§ **Exercise directions**:
Rewrite the records starting with the line that contains "This screenshot has width=478, height=355." and going on through the line that contains "I will coord(560,428).", requests included, and add -95 to every coordinate in the answers.
==== The data
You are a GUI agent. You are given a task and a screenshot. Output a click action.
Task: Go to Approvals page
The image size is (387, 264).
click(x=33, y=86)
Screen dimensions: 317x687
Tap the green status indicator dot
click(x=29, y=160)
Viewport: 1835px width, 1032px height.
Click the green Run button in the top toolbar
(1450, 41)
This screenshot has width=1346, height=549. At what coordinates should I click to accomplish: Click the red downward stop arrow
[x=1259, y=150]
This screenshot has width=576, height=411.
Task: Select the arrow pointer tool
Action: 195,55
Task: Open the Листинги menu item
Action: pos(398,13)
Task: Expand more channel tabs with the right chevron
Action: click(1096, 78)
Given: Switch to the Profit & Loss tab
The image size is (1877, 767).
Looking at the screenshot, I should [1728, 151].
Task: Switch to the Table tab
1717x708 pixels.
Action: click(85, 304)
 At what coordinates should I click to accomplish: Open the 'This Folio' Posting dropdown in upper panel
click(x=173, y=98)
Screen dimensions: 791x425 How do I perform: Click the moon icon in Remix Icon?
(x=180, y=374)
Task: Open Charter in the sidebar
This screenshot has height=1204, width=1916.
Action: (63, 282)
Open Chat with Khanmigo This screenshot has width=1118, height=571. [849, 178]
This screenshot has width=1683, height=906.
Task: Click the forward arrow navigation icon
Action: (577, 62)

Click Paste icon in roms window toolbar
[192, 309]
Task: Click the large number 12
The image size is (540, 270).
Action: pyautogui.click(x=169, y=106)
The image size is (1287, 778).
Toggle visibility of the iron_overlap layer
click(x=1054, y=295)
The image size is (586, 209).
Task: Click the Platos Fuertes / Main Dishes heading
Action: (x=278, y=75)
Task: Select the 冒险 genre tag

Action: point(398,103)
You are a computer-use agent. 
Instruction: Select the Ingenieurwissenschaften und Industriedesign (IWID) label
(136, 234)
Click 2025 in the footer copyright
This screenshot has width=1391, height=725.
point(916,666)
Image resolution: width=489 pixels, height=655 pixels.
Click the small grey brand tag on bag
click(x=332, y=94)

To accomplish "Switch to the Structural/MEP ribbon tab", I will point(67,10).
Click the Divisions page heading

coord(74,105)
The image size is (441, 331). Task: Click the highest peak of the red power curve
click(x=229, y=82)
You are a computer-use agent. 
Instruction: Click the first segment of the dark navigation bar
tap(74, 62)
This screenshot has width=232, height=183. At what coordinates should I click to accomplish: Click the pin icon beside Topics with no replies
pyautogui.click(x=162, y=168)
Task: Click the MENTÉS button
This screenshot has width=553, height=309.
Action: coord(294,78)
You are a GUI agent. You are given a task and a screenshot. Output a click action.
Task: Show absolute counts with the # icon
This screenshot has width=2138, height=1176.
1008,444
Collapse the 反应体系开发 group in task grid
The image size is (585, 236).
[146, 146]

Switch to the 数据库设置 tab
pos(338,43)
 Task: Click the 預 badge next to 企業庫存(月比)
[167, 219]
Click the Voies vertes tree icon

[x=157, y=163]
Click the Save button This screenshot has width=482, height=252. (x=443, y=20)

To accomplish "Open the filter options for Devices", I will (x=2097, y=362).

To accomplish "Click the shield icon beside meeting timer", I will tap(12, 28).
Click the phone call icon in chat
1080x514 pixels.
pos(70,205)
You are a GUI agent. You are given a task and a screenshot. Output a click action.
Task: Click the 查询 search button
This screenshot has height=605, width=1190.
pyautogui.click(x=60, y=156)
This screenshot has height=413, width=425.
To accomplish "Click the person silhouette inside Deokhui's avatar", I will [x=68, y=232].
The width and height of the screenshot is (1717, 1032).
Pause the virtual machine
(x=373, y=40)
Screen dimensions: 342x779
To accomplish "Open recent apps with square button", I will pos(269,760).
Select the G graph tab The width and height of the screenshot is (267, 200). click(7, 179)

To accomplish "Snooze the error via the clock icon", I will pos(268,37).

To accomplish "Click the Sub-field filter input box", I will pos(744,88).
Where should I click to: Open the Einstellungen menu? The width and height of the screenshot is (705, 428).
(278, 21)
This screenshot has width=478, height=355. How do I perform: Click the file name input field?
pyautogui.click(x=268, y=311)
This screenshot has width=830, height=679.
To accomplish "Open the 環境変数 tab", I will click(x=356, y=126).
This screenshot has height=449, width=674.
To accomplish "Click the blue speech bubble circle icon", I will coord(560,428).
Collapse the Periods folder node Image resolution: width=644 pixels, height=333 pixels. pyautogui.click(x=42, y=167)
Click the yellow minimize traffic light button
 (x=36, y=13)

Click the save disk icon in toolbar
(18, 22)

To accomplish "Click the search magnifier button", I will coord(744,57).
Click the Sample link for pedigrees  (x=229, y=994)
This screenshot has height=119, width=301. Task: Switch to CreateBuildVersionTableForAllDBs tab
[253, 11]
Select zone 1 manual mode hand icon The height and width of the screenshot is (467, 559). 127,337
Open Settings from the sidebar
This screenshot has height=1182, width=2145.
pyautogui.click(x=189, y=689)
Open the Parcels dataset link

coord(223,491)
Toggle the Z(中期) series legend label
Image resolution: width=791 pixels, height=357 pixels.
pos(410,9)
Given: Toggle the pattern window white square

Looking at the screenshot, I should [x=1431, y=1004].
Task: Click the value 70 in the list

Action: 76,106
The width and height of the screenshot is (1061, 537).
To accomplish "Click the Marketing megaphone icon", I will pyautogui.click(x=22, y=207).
========
§ **Task result**:
This screenshot has width=478, height=355. How do I perform: Click the file name input field?
pyautogui.click(x=173, y=216)
This screenshot has width=830, height=679.
To accomplish "Open the 環境変数 tab", I will click(x=261, y=31).
This screenshot has height=449, width=674.
To accomplish "Click the blue speech bubble circle icon", I will coord(465,333).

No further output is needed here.